RÉFLEXIONS pour Lc 10:19-21
À première vue, l'appel du Sauveur à se réjouir non pas du triomphe sur les esprits des ténèbres, mais de la participation à la vie du Royaume (Jésus dit dans ce cas que les noms de ceux qui y participent sont «inscrits dans les cieux»), semble un peu étrange. En effet, l'un est inséparable de l'autre: les forces des ténèbres fuient devant ceux qui participent à la vie du Royaume non pas parce que les habitants du Royaume leur feraient peur par eux-mêmes, mais parce que la vie à laquelle ils participent devient, pour les esprits des ténèbres, une force qui les tue. Mais, à y regarder de plus près, il n'est pas difficile de remarquer que Jésus a avant tout en vue les priorités qui déterminent toute l'organisation de la vie spirituelle. D'abord le Royaume, et ensuite seulement tout le reste, même les succès dans cette guerre spirituelle qui attend, dans notre monde en voie de transfiguration mais pas encore transfiguré, quiconque participe au Royaume.
Et c'est peut-être justement le plus difficile: ne se réjouir de rien en soi. Il n'est peut-être pas si difficile de ne pas se laisser séduire par ce que l'on considère soi-même comme vanité, sottises ou, à plus forte raison, péché; il est beaucoup plus difficile de demeurer paisiblement indifférent à l'idée de quelque chose qui témoigne clairement de progrès sur le chemin du Royaume. Or le regard spirituel, lui, doit être tourné vers le Royaume lui-même et vers Celui qui l'a apporté au monde, et vers rien d'autre.
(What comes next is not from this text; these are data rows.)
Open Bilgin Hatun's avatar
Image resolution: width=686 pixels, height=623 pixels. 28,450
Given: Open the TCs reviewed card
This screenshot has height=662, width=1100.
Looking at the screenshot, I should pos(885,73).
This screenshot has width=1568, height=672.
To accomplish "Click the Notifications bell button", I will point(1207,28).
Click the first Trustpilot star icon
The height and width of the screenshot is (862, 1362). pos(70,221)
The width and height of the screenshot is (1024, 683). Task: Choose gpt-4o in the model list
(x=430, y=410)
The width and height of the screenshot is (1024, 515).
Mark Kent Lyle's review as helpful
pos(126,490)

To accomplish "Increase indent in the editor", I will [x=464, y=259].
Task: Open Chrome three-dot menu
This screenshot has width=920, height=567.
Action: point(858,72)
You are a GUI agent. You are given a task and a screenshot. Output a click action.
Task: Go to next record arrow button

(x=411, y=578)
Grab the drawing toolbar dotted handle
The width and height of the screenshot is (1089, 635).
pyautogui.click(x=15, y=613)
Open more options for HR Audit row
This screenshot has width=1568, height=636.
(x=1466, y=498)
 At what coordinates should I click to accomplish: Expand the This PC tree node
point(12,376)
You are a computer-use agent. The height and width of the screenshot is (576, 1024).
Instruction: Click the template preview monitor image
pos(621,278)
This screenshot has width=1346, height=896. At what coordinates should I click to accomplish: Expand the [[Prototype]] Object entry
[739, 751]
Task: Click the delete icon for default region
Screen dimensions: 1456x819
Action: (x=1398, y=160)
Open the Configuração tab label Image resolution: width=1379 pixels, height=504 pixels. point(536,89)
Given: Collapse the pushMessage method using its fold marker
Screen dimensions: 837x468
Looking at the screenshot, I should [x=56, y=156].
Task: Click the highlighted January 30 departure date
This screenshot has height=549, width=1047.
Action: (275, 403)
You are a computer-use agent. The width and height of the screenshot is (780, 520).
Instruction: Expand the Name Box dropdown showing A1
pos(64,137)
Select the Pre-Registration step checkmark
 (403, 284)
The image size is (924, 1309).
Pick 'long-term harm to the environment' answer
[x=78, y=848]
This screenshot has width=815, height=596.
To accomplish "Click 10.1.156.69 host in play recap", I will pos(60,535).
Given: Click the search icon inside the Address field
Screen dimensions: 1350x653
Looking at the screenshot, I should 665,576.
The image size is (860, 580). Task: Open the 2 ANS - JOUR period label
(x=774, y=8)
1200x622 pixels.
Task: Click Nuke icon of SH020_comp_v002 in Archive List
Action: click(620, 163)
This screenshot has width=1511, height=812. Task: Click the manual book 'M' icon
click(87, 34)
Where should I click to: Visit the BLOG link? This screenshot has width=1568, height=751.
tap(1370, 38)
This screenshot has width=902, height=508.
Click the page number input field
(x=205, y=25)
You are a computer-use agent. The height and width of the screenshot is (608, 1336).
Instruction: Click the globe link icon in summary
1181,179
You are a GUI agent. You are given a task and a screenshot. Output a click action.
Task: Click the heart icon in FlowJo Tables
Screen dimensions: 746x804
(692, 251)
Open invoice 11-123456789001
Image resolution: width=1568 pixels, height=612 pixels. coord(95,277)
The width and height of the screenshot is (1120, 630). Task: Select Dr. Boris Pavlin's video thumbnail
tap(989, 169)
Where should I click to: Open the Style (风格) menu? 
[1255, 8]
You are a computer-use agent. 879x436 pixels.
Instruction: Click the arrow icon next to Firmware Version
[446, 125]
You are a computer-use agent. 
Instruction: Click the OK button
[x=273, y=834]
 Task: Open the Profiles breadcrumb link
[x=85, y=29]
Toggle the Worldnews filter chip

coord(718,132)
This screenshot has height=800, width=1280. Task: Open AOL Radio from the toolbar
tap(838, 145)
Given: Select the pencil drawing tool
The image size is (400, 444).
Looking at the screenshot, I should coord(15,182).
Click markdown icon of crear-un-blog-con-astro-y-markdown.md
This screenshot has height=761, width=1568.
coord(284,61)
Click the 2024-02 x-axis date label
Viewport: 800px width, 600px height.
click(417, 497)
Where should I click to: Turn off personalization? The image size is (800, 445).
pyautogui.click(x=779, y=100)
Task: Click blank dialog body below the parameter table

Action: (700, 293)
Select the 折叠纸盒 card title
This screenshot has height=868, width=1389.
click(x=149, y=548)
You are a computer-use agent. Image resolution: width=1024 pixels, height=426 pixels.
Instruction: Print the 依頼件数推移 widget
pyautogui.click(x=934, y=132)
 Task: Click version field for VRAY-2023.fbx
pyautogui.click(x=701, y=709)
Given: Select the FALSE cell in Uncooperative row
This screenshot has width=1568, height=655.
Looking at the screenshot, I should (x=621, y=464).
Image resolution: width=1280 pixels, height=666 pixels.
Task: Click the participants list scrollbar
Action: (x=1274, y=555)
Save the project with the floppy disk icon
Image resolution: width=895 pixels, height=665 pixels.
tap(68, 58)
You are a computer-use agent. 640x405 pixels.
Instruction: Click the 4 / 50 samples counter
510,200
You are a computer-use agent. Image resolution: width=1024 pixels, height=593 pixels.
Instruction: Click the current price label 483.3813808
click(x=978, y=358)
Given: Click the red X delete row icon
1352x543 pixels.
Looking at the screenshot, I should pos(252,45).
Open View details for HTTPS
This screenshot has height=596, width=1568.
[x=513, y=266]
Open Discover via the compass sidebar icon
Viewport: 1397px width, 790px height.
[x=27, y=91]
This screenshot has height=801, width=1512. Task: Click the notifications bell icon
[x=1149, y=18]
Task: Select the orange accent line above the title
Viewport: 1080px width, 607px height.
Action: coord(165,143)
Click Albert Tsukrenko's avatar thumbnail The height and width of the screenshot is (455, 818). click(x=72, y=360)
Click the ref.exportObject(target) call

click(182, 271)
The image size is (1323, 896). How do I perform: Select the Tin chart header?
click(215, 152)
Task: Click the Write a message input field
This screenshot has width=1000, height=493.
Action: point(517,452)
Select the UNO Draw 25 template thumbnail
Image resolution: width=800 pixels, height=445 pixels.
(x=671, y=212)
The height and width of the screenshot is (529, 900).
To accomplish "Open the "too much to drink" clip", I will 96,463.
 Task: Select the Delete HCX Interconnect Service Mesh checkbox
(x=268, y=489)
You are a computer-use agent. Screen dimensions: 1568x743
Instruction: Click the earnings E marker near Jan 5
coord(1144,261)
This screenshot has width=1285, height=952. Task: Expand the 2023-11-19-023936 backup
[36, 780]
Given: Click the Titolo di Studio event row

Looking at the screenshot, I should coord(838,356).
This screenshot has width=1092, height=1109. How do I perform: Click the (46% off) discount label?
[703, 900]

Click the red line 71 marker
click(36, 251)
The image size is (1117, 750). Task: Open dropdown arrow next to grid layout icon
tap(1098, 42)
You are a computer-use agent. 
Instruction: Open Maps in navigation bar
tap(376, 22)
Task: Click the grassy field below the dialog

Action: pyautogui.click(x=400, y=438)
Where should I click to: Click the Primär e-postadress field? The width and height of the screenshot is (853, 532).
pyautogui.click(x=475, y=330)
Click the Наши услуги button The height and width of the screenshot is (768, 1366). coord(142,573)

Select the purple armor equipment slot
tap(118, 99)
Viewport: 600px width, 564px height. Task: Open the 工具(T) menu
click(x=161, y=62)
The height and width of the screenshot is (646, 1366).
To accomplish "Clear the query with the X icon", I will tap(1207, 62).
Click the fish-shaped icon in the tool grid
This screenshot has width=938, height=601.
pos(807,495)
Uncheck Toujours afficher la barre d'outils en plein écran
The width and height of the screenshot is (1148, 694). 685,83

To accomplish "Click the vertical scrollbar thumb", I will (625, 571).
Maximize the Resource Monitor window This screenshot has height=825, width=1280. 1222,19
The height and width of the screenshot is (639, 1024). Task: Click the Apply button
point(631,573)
Ce n'est pas sans raison que le Sauveur dit lui-même qu'un tel regard est davantage propre aux enfants, qui n'ont pas encore perdu la capacité de se passionner pour ce qui les intéresse vraiment, avec oubli de soi, jusqu'à ignorer complètement tout ce qui les entoure. Peut-être que si nous pouvions nous passionner ainsi, avec le même oubli de nous-mêmes, pour le Royaume, notre chemin vers lui serait sinon plus simple, du moins plus court.